[Records contained in a dataset]
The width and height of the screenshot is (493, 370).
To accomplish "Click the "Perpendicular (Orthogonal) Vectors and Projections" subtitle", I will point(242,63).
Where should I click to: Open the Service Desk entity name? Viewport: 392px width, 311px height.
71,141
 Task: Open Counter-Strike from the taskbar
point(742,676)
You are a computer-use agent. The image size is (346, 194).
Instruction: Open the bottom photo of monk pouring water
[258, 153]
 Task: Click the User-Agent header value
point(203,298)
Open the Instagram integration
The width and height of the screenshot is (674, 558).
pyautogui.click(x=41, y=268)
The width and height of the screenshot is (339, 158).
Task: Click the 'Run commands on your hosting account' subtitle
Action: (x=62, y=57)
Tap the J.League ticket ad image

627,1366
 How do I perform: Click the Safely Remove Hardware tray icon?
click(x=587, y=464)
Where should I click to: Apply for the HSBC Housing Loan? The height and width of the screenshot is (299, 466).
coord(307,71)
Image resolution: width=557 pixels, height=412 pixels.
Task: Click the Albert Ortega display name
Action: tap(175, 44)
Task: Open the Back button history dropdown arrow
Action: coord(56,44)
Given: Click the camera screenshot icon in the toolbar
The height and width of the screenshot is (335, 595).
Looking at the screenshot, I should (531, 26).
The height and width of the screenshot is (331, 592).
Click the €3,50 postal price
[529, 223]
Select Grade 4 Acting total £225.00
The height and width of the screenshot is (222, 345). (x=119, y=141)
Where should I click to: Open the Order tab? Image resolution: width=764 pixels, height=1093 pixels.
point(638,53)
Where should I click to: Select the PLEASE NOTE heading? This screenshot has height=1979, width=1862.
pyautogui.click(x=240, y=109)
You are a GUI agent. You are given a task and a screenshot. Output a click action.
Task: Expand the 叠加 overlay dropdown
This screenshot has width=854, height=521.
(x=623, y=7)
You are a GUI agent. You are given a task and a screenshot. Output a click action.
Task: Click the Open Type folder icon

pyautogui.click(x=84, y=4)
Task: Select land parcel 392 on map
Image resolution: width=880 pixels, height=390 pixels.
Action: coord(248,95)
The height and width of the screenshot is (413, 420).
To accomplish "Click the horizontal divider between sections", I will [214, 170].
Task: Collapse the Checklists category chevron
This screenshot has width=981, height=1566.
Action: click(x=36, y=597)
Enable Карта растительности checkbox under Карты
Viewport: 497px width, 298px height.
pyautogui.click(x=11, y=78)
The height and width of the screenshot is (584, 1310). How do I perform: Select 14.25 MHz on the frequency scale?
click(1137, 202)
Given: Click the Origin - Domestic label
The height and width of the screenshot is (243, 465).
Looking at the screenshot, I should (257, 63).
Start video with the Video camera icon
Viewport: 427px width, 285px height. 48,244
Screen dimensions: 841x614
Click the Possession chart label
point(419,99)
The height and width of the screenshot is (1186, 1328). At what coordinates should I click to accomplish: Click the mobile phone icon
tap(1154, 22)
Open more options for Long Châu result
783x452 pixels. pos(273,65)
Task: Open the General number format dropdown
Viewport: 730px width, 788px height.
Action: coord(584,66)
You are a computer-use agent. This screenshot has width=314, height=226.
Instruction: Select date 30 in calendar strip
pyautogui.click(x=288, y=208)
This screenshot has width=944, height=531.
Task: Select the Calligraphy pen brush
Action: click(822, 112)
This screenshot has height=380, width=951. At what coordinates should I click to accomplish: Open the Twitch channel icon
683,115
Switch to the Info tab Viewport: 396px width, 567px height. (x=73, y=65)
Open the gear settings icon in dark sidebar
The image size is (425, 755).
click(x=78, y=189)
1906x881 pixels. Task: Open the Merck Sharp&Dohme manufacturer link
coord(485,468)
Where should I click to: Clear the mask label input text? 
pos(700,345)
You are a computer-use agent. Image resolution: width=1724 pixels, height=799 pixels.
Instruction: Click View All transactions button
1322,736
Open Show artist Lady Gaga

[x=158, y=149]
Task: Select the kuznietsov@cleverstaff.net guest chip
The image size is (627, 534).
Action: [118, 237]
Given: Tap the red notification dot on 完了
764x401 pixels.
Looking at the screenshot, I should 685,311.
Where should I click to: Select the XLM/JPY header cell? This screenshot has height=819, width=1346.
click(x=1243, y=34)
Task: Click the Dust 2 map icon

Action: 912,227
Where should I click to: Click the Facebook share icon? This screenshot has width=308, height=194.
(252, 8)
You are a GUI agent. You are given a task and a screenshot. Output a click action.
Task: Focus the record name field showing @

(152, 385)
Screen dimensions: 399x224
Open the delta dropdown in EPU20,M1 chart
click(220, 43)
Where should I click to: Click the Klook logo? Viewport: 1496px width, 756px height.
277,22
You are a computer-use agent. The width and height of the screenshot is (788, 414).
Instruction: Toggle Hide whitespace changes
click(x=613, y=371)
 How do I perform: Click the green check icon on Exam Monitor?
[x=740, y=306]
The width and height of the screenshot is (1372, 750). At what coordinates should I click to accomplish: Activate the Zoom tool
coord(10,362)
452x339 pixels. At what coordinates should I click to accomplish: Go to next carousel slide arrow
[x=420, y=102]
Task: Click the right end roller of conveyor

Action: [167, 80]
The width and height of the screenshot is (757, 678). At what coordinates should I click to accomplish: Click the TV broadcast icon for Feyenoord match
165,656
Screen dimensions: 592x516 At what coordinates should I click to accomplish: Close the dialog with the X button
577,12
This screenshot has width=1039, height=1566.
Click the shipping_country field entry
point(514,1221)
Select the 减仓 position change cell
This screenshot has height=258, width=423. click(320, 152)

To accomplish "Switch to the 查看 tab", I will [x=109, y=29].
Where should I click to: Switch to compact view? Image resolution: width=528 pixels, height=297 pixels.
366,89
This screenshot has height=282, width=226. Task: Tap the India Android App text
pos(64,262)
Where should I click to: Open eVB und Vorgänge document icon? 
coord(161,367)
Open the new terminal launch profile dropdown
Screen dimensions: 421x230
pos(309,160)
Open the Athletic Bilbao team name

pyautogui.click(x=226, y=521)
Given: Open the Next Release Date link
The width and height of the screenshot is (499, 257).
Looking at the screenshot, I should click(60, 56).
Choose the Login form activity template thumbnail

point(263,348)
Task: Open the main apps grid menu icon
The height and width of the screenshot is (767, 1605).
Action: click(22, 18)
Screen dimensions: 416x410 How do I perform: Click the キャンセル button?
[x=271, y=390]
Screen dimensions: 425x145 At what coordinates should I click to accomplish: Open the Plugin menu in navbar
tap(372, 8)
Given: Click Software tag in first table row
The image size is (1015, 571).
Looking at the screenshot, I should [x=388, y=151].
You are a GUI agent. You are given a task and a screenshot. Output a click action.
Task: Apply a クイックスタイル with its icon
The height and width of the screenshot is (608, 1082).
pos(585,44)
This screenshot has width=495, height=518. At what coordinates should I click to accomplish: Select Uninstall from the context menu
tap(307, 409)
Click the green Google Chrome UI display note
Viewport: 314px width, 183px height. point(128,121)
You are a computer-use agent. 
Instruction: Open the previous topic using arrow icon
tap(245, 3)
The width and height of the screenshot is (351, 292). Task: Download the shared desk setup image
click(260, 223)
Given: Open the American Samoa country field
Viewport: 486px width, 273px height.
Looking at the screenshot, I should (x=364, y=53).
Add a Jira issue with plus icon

Exercise goal >>
Set down each record again, exactly as written.

Result >>
The width and height of the screenshot is (493, 370).
To accomplish "Click the "Perpendicular (Orthogonal) Vectors and Projections" subtitle", I will point(242,63).
Where should I click to: Open the Service Desk entity name? Viewport: 392px width, 311px height.
71,141
 Task: Open Counter-Strike from the taskbar
point(742,676)
You are a computer-use agent. The image size is (346, 194).
Instruction: Open the bottom photo of monk pouring water
[258, 153]
 Task: Click the User-Agent header value
point(203,298)
Open the Instagram integration
The width and height of the screenshot is (674, 558).
pyautogui.click(x=41, y=268)
The width and height of the screenshot is (339, 158).
Task: Click the 'Run commands on your hosting account' subtitle
Action: (x=62, y=57)
Tap the J.League ticket ad image

627,1366
 How do I perform: Click the Safely Remove Hardware tray icon?
click(x=587, y=464)
Where should I click to: Apply for the HSBC Housing Loan? The height and width of the screenshot is (299, 466).
coord(307,71)
Image resolution: width=557 pixels, height=412 pixels.
Task: Click the Albert Ortega display name
Action: tap(175, 44)
Task: Open the Back button history dropdown arrow
Action: coord(56,44)
Given: Click the camera screenshot icon in the toolbar
The height and width of the screenshot is (335, 595).
Looking at the screenshot, I should (531, 26).
The height and width of the screenshot is (331, 592).
Click the €3,50 postal price
[529, 223]
Select Grade 4 Acting total £225.00
The height and width of the screenshot is (222, 345). (x=119, y=141)
Where should I click to: Open the Order tab? Image resolution: width=764 pixels, height=1093 pixels.
point(638,53)
Where should I click to: Select the PLEASE NOTE heading? This screenshot has height=1979, width=1862.
pyautogui.click(x=240, y=109)
You are a GUI agent. You are given a task and a screenshot. Output a click action.
Task: Expand the 叠加 overlay dropdown
This screenshot has width=854, height=521.
(x=623, y=7)
You are a GUI agent. You are given a task and a screenshot. Output a click action.
Task: Click the Open Type folder icon

pyautogui.click(x=84, y=4)
Task: Select land parcel 392 on map
Image resolution: width=880 pixels, height=390 pixels.
Action: coord(248,95)
The height and width of the screenshot is (413, 420).
To accomplish "Click the horizontal divider between sections", I will [214, 170].
Task: Collapse the Checklists category chevron
This screenshot has width=981, height=1566.
Action: click(x=36, y=597)
Enable Карта растительности checkbox under Карты
Viewport: 497px width, 298px height.
pyautogui.click(x=11, y=78)
The height and width of the screenshot is (584, 1310). How do I perform: Select 14.25 MHz on the frequency scale?
click(1137, 202)
Given: Click the Origin - Domestic label
The height and width of the screenshot is (243, 465).
Looking at the screenshot, I should (257, 63).
Start video with the Video camera icon
Viewport: 427px width, 285px height. 48,244
Screen dimensions: 841x614
Click the Possession chart label
point(419,99)
The height and width of the screenshot is (1186, 1328). At what coordinates should I click to accomplish: Click the mobile phone icon
tap(1154, 22)
Open more options for Long Châu result
783x452 pixels. pos(273,65)
Task: Open the General number format dropdown
Viewport: 730px width, 788px height.
Action: coord(584,66)
You are a computer-use agent. This screenshot has width=314, height=226.
Instruction: Select date 30 in calendar strip
pyautogui.click(x=288, y=208)
This screenshot has width=944, height=531.
Task: Select the Calligraphy pen brush
Action: click(822, 112)
This screenshot has height=380, width=951. At what coordinates should I click to accomplish: Open the Twitch channel icon
683,115
Switch to the Info tab Viewport: 396px width, 567px height. (x=73, y=65)
Open the gear settings icon in dark sidebar
The image size is (425, 755).
click(x=78, y=189)
1906x881 pixels. Task: Open the Merck Sharp&Dohme manufacturer link
coord(485,468)
Where should I click to: Clear the mask label input text? 
pos(700,345)
You are a computer-use agent. Image resolution: width=1724 pixels, height=799 pixels.
Instruction: Click View All transactions button
1322,736
Open Show artist Lady Gaga

[x=158, y=149]
Task: Select the kuznietsov@cleverstaff.net guest chip
The image size is (627, 534).
Action: [118, 237]
Given: Tap the red notification dot on 完了
764x401 pixels.
Looking at the screenshot, I should 685,311.
Where should I click to: Select the XLM/JPY header cell? This screenshot has height=819, width=1346.
click(x=1243, y=34)
Task: Click the Dust 2 map icon

Action: 912,227
Where should I click to: Click the Facebook share icon? This screenshot has width=308, height=194.
(252, 8)
You are a GUI agent. You are given a task and a screenshot. Output a click action.
Task: Focus the record name field showing @

(152, 385)
Screen dimensions: 399x224
Open the delta dropdown in EPU20,M1 chart
click(220, 43)
Where should I click to: Click the Klook logo? Viewport: 1496px width, 756px height.
277,22
You are a computer-use agent. The width and height of the screenshot is (788, 414).
Instruction: Toggle Hide whitespace changes
click(x=613, y=371)
 How do I perform: Click the green check icon on Exam Monitor?
[x=740, y=306]
The width and height of the screenshot is (1372, 750). At what coordinates should I click to accomplish: Activate the Zoom tool
coord(10,362)
452x339 pixels. At what coordinates should I click to accomplish: Go to next carousel slide arrow
[x=420, y=102]
Task: Click the right end roller of conveyor

Action: [167, 80]
The width and height of the screenshot is (757, 678). At what coordinates should I click to accomplish: Click the TV broadcast icon for Feyenoord match
165,656
Screen dimensions: 592x516 At what coordinates should I click to accomplish: Close the dialog with the X button
577,12
This screenshot has width=1039, height=1566.
Click the shipping_country field entry
point(514,1221)
Select the 减仓 position change cell
This screenshot has height=258, width=423. click(320, 152)

To accomplish "Switch to the 查看 tab", I will [x=109, y=29].
Where should I click to: Switch to compact view? Image resolution: width=528 pixels, height=297 pixels.
366,89
This screenshot has height=282, width=226. Task: Tap the India Android App text
pos(64,262)
Where should I click to: Open eVB und Vorgänge document icon? 
coord(161,367)
Open the new terminal launch profile dropdown
Screen dimensions: 421x230
pos(309,160)
Open the Athletic Bilbao team name

pyautogui.click(x=226, y=521)
Given: Open the Next Release Date link
The width and height of the screenshot is (499, 257).
Looking at the screenshot, I should click(60, 56).
Choose the Login form activity template thumbnail

point(263,348)
Task: Open the main apps grid menu icon
The height and width of the screenshot is (767, 1605).
Action: click(22, 18)
Screen dimensions: 416x410 How do I perform: Click the キャンセル button?
[x=271, y=390]
Screen dimensions: 425x145 At what coordinates should I click to accomplish: Open the Plugin menu in navbar
tap(372, 8)
Given: Click Software tag in first table row
The image size is (1015, 571).
Looking at the screenshot, I should [x=388, y=151].
You are a GUI agent. You are given a task and a screenshot. Output a click action.
Task: Apply a クイックスタイル with its icon
The height and width of the screenshot is (608, 1082).
pos(585,44)
This screenshot has width=495, height=518. At what coordinates should I click to accomplish: Select Uninstall from the context menu
tap(307, 409)
Click the green Google Chrome UI display note
Viewport: 314px width, 183px height. point(128,121)
You are a computer-use agent. 
Instruction: Open the previous topic using arrow icon
tap(245, 3)
The width and height of the screenshot is (351, 292). Task: Download the shared desk setup image
click(260, 223)
Given: Open the American Samoa country field
Viewport: 486px width, 273px height.
Looking at the screenshot, I should (x=364, y=53).
Add a Jira issue with plus icon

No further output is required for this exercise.